Stored data
══════════════════════════════

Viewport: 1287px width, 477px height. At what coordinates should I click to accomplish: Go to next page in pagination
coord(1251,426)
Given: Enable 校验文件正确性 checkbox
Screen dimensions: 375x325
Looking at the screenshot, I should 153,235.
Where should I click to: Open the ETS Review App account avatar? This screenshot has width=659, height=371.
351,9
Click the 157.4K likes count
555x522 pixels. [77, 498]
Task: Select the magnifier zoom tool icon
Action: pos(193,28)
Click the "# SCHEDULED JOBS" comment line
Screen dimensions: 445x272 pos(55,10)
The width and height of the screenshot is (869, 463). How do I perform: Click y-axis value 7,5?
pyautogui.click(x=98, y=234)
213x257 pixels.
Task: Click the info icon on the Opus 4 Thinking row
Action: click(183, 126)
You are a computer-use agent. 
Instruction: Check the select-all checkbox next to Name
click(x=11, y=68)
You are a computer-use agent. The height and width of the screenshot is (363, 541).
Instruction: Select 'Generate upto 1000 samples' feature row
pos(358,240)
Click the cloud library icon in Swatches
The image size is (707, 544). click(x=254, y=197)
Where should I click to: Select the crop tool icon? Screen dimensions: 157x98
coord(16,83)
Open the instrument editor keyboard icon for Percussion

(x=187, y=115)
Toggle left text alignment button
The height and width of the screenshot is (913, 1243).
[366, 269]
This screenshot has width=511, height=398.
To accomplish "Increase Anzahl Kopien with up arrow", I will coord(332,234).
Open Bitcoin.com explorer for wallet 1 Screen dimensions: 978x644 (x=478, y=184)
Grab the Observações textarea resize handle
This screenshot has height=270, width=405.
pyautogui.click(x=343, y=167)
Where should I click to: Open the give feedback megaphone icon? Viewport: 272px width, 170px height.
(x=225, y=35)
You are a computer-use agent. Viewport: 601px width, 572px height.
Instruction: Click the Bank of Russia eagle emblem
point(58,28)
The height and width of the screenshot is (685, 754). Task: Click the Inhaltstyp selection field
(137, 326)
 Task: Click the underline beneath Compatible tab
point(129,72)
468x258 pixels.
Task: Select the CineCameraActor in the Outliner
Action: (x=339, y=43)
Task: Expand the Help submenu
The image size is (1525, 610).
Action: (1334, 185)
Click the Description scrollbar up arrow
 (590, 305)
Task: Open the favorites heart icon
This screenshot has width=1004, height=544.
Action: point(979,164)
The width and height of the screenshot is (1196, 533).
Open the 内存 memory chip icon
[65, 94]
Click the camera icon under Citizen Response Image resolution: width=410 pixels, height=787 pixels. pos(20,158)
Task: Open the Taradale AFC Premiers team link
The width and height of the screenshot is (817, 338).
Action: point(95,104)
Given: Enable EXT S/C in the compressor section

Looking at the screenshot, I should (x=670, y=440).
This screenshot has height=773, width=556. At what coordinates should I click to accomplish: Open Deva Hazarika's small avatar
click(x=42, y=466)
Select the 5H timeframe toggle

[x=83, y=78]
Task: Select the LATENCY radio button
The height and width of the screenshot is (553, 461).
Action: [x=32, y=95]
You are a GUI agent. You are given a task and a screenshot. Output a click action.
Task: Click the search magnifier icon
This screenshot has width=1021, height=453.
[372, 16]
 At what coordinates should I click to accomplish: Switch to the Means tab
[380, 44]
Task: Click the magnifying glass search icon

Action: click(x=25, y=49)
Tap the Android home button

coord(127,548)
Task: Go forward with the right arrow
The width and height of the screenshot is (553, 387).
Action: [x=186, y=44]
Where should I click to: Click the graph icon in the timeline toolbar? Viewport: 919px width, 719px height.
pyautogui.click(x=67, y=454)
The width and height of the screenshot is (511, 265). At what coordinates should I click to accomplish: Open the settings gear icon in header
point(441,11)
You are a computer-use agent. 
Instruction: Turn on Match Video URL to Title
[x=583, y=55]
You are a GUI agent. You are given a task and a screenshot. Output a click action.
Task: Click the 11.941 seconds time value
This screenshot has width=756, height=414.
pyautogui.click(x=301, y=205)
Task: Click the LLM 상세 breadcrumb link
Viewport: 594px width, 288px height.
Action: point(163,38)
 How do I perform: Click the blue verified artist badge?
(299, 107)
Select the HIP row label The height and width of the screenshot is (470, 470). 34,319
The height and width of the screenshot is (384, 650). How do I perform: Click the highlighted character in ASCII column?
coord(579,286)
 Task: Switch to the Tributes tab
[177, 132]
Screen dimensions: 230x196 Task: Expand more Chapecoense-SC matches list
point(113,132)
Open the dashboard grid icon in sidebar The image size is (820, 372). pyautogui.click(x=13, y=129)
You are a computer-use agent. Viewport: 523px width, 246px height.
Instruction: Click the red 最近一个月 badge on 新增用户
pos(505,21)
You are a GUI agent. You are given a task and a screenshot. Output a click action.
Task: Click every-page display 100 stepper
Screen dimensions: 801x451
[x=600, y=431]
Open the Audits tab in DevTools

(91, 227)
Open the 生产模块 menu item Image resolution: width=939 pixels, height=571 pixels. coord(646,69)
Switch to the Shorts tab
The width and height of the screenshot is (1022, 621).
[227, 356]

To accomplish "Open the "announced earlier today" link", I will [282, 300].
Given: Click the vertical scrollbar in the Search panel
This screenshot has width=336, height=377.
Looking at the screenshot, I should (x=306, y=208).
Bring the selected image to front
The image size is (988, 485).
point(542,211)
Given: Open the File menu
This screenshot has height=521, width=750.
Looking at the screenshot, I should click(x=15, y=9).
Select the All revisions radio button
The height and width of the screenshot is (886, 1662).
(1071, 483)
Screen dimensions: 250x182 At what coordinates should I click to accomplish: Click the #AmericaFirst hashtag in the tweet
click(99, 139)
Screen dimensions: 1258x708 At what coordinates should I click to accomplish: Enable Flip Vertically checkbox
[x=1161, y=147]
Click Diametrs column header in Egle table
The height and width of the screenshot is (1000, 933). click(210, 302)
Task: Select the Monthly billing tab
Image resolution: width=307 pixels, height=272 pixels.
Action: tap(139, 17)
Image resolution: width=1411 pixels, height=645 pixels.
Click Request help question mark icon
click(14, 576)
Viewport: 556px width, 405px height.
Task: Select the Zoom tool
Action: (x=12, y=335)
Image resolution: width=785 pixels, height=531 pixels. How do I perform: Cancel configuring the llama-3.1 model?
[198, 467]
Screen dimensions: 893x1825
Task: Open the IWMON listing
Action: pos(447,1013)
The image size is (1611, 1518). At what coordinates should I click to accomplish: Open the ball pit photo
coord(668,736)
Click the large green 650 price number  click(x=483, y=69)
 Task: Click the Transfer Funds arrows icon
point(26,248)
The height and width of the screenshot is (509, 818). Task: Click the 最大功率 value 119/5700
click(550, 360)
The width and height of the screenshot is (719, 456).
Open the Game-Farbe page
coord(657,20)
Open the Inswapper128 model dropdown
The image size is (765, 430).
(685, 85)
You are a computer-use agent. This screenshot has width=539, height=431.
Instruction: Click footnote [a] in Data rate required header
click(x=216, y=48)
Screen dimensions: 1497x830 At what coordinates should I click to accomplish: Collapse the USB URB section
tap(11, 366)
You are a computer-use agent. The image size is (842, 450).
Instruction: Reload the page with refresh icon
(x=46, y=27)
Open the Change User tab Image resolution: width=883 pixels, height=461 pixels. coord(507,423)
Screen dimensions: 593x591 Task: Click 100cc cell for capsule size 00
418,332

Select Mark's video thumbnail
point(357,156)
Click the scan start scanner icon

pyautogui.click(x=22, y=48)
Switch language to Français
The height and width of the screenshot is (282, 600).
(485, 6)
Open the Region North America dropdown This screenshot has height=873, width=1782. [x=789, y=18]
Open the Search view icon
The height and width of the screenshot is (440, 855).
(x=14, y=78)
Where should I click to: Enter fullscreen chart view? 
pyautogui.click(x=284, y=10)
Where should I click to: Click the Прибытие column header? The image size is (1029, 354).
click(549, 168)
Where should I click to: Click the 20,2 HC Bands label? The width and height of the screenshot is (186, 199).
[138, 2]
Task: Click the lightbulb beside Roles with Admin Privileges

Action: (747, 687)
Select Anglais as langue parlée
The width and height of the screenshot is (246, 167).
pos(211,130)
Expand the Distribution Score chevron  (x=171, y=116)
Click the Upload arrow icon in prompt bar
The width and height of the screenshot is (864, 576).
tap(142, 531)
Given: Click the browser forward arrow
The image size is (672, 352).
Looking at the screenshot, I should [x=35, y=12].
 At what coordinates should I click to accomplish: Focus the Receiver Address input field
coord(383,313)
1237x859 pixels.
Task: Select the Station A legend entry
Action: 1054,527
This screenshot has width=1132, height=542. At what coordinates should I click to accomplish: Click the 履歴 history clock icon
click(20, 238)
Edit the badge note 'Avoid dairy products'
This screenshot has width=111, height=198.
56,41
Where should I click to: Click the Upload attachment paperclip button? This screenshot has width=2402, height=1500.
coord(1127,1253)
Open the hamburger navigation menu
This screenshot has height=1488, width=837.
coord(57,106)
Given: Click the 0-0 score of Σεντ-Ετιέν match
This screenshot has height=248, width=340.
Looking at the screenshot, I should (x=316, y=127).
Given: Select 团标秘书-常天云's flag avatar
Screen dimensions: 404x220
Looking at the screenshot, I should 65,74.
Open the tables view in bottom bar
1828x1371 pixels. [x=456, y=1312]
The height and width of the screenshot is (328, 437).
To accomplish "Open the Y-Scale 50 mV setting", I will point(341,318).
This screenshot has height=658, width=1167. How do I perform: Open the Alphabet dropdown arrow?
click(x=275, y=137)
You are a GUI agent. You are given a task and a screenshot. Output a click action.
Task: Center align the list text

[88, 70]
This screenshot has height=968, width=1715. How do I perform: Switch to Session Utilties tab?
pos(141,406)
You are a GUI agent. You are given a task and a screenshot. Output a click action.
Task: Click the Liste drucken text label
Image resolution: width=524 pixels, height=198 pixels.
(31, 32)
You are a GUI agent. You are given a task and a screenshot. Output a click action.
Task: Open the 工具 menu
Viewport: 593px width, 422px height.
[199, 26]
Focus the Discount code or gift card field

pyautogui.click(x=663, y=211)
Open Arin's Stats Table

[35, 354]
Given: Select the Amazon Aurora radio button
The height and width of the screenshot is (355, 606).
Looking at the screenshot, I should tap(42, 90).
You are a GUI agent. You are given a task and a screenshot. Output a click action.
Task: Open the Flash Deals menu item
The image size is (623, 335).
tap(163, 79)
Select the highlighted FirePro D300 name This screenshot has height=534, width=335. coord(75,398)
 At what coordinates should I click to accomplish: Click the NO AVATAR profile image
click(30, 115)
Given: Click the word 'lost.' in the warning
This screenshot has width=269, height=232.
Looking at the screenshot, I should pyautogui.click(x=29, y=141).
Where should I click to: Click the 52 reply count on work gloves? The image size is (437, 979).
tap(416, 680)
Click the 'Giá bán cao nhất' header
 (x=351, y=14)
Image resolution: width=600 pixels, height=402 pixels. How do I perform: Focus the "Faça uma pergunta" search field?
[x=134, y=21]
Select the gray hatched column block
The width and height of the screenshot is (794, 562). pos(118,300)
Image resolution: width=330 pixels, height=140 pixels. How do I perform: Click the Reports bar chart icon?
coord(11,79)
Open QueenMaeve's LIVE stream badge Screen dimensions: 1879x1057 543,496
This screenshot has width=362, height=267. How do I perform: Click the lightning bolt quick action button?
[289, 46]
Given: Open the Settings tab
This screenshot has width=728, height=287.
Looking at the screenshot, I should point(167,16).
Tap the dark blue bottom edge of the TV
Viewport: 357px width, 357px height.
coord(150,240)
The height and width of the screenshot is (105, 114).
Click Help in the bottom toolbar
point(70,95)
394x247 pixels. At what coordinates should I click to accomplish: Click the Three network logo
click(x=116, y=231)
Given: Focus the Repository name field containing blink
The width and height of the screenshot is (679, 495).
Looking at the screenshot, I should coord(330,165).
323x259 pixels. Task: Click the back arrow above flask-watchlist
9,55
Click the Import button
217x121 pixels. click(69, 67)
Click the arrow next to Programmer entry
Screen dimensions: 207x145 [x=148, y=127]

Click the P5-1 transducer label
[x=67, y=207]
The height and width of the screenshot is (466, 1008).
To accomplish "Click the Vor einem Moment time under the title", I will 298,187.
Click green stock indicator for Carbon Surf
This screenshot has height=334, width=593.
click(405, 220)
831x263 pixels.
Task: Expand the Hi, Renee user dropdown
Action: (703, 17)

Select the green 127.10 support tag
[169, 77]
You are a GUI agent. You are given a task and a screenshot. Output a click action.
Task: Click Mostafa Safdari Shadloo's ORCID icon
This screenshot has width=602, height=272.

══════════════════════════════

**Description of the task**
Retype only this portion of the data above: the line containing "The image size is (1525, 610).", the line containing "The width and height of the screenshot is (1196, 533).", and all lines between them, exactly.

**Written reply**
The image size is (1525, 610).
Action: (1334, 185)
Click the Description scrollbar up arrow
 (590, 305)
Task: Open the favorites heart icon
This screenshot has width=1004, height=544.
Action: point(979,164)
The width and height of the screenshot is (1196, 533).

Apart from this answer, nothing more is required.